The additive inverse of a number is the number that, when added to the original number, results in a sum of zero. For example, the additive inverse of 5 is -5 because $$5 + (-5) = 0$$. Similarly, the additive inverse of -3 is 3 because $$-3 + 3 = 0$$.

**step2** Setting the condition for the number

We are looking for a rational number that is exactly the same as its own additive inverse. Let's call this special number 'N'. So, we need 'N' to be equal to the number that, when added to 'N', gives a sum of zero.

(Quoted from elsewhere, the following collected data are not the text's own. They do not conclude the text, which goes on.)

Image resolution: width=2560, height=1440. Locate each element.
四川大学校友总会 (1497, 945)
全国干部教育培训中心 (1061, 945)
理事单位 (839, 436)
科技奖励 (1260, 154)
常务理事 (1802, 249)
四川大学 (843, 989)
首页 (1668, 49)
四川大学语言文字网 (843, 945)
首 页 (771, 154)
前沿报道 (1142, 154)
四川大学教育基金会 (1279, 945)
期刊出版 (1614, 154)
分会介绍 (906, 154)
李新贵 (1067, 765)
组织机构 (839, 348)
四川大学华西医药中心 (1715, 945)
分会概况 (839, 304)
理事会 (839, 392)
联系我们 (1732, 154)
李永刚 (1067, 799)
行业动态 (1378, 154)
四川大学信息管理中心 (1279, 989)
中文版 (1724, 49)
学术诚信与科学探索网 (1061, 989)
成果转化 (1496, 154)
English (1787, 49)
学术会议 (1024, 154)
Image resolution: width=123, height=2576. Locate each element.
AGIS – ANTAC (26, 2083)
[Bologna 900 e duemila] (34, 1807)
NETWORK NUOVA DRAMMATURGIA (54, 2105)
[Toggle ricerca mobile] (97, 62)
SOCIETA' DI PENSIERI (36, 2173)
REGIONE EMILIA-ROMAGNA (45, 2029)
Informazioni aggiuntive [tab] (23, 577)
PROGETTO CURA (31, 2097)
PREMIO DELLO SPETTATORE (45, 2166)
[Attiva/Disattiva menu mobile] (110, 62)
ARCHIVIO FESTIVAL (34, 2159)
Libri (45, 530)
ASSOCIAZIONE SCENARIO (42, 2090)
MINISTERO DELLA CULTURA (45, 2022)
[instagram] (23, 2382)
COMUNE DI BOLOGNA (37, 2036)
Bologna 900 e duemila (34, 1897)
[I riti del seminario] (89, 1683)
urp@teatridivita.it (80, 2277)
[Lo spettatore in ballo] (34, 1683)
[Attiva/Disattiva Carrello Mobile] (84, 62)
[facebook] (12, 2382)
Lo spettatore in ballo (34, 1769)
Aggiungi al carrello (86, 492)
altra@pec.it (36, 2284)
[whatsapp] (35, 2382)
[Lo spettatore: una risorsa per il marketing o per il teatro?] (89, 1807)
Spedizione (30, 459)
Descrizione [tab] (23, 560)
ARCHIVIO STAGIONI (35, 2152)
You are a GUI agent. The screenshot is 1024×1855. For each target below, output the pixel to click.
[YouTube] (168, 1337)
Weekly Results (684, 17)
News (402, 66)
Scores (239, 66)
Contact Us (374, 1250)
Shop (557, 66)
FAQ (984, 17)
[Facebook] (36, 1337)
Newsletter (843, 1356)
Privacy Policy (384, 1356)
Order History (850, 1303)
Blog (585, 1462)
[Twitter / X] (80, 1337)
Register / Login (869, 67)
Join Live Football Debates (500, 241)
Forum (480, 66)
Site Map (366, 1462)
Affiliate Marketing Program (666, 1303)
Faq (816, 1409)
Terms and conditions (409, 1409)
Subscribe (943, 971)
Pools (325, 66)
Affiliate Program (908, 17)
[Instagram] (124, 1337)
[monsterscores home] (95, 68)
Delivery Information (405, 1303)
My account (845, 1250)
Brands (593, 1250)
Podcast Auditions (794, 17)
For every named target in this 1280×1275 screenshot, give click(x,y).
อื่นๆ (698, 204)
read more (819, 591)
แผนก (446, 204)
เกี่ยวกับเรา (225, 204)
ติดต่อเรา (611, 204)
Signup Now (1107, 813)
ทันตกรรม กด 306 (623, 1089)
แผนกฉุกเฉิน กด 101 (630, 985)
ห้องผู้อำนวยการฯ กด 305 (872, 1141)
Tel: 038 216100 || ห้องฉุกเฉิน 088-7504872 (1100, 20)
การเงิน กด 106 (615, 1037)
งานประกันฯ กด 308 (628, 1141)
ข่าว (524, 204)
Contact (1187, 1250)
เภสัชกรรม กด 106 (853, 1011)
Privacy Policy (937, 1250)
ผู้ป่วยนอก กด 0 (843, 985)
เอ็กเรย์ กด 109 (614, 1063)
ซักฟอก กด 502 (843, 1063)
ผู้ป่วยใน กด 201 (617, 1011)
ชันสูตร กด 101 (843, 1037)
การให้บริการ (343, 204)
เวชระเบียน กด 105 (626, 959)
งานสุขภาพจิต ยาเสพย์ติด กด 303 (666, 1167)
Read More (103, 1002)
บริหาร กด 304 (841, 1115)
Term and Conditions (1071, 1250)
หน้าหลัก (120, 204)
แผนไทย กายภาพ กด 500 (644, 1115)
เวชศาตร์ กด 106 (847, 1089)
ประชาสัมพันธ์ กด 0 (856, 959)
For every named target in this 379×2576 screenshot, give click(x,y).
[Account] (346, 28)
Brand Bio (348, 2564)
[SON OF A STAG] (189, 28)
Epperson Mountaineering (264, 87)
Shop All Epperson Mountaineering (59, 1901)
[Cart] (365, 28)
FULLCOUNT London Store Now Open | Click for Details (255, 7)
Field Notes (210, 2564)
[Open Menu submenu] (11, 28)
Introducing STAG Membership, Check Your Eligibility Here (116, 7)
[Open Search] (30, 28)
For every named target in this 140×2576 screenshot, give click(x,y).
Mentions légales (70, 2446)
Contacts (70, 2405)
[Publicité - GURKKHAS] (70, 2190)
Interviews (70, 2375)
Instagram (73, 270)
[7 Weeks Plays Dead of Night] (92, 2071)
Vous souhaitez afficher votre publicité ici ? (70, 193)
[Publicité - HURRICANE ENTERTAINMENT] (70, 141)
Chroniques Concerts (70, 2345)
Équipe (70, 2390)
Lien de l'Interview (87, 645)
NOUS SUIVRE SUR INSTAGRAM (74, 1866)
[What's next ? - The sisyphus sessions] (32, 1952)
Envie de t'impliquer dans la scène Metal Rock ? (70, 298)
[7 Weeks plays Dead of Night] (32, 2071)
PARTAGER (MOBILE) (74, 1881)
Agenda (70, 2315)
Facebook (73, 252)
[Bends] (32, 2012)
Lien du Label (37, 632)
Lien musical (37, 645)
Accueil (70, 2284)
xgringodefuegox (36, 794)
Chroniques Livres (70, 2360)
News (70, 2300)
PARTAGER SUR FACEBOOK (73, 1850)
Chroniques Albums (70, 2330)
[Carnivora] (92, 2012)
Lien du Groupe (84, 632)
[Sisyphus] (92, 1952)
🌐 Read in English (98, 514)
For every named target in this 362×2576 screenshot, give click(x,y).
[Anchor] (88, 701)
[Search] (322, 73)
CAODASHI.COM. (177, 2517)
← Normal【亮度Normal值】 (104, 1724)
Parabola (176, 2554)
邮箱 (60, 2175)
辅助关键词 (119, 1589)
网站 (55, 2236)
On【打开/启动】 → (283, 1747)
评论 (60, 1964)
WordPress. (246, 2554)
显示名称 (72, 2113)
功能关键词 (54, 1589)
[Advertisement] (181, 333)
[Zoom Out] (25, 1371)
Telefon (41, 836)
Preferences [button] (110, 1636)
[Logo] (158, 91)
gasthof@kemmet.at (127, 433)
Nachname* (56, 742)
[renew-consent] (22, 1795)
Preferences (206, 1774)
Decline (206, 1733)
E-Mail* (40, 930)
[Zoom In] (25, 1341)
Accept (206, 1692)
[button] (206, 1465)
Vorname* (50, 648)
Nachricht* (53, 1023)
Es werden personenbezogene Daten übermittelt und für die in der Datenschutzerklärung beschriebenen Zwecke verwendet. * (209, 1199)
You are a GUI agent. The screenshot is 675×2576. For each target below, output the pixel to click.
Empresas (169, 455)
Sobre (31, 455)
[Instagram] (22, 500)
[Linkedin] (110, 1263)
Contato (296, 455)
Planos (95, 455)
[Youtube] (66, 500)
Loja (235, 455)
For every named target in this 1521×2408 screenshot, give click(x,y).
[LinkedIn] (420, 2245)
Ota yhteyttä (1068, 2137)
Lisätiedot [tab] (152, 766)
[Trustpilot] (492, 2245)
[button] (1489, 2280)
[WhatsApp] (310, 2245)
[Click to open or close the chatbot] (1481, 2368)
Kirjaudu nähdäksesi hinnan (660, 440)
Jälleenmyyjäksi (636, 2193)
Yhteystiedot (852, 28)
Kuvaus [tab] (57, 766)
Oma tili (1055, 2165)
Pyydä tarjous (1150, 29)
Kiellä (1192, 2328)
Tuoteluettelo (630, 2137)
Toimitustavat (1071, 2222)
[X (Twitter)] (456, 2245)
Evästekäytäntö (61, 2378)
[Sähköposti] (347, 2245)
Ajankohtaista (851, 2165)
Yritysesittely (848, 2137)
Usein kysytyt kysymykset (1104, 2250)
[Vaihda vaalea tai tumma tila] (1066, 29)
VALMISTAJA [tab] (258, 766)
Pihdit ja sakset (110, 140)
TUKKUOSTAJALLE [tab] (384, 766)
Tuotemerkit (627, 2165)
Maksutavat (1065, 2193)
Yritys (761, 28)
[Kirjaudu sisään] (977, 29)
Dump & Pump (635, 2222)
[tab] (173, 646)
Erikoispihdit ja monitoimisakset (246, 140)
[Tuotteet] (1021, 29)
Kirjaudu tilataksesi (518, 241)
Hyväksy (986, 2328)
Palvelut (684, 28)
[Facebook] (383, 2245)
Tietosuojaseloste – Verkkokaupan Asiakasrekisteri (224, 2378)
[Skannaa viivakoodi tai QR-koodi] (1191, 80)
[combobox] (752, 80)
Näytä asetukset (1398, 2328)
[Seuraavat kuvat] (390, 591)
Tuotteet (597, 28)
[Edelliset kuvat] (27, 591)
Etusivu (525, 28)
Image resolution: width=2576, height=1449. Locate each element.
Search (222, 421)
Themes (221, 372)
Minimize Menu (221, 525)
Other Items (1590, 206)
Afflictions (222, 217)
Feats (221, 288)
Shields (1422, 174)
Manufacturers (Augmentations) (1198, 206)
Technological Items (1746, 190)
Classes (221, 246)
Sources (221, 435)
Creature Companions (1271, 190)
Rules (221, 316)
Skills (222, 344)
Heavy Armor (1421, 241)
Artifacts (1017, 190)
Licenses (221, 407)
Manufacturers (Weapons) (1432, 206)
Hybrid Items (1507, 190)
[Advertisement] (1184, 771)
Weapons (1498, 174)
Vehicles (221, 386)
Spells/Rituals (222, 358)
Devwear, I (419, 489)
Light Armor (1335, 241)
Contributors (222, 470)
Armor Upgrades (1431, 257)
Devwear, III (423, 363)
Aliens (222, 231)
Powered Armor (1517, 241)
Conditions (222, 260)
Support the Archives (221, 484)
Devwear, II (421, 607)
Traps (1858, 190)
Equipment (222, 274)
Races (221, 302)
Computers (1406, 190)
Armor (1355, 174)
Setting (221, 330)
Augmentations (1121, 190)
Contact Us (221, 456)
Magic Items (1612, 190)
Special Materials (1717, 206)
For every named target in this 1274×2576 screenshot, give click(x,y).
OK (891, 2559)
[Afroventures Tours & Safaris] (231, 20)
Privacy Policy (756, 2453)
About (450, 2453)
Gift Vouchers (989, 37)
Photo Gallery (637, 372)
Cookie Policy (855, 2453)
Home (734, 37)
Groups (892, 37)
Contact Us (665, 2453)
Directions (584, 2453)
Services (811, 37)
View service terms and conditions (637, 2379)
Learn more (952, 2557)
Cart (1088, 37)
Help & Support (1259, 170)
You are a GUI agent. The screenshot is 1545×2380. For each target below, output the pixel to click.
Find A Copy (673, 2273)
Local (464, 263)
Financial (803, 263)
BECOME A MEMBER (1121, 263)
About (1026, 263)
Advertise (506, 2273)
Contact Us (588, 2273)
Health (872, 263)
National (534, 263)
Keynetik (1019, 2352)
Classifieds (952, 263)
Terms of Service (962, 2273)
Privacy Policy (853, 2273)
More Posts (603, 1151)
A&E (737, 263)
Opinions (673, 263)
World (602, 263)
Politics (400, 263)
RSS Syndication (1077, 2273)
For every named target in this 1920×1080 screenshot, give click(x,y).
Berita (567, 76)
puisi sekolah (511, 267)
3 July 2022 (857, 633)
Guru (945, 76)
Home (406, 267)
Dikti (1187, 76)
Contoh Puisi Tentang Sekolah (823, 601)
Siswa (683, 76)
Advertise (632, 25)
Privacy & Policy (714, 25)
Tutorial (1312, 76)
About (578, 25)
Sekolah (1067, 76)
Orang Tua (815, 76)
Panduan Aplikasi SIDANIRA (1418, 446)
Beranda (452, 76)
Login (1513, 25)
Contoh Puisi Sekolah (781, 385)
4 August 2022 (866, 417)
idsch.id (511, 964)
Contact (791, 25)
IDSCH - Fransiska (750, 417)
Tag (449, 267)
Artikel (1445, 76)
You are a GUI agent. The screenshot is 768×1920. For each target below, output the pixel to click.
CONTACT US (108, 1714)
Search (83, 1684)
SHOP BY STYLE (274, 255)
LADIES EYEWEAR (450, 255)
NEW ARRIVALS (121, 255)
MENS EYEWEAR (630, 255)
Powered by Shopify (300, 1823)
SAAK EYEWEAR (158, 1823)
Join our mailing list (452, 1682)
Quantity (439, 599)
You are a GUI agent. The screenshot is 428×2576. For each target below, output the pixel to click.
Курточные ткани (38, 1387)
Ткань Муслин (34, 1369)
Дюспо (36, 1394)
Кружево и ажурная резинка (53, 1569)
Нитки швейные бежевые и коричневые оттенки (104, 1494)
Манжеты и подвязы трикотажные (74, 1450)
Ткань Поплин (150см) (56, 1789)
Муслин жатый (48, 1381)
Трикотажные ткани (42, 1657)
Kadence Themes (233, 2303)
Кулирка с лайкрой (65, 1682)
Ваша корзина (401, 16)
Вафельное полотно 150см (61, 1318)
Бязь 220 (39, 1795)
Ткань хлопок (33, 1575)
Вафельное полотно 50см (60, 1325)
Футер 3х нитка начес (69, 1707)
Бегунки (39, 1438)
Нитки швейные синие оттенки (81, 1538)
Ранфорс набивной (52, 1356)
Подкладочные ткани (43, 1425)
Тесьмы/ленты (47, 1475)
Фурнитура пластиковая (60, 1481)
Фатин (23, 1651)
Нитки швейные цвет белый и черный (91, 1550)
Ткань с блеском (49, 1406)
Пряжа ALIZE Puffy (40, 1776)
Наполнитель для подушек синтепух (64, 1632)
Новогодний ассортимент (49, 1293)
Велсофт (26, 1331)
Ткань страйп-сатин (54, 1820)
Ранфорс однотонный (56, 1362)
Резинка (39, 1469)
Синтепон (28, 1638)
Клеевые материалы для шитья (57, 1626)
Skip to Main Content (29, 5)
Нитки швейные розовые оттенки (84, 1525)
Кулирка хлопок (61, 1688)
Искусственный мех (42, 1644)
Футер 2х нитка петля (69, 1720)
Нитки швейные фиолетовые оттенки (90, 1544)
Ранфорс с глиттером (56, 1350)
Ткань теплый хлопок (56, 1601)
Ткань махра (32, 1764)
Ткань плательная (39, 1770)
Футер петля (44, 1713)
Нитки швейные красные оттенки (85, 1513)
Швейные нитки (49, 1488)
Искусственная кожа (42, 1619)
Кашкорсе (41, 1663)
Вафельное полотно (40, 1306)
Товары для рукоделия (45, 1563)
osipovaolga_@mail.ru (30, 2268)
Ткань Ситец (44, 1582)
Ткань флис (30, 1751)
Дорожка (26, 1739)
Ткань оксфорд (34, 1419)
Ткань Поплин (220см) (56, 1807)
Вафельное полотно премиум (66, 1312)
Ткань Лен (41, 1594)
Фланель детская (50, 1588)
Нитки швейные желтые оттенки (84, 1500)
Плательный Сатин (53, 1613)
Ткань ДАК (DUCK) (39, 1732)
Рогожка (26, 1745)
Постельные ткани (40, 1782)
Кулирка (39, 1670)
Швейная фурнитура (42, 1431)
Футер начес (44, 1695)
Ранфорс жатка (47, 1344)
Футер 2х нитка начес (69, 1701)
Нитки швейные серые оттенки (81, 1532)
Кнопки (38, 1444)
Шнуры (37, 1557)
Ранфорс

**step3** Testing positive rational numbers

Let's consider if a positive rational number can satisfy this condition. For example, take the rational number $$\frac{1}{2}$$. Its additive inverse is $$-\frac{1}{2}$$ because $$\frac{1}{2} + (-\frac{1}{2}) = 0$$. Clearly, $$\frac{1}{2}$$ is not equal to $$-\frac{1}{2}$$. So, a positive rational number cannot be equal to its additive inverse.

**step4** Testing negative rational numbers

Now, let's consider if a negative rational number can satisfy this condition. For example, take the rational number $$-4$$. Its additive inverse is $$4$$ because $$-4 + 4 = 0$$. Clearly, $$-4$$ is not equal to $$4$$. So, a negative rational number cannot be equal to its additive inverse.

**step5** Testing zero

Finally, let's consider the number zero. The additive inverse of 0 is 0 itself, because $$0 + 0 = 0$$. In this case, the number 0 is indeed equal to its additive inverse, which is also 0. Since 0 can be written as a fraction (for example, $$\frac{0}{1}$$ or $$\frac{0}{5}$$), it is a rational number.

**step6** Stating the answer

Based on our examination, the only rational number that is equal to its additive inverse is 0.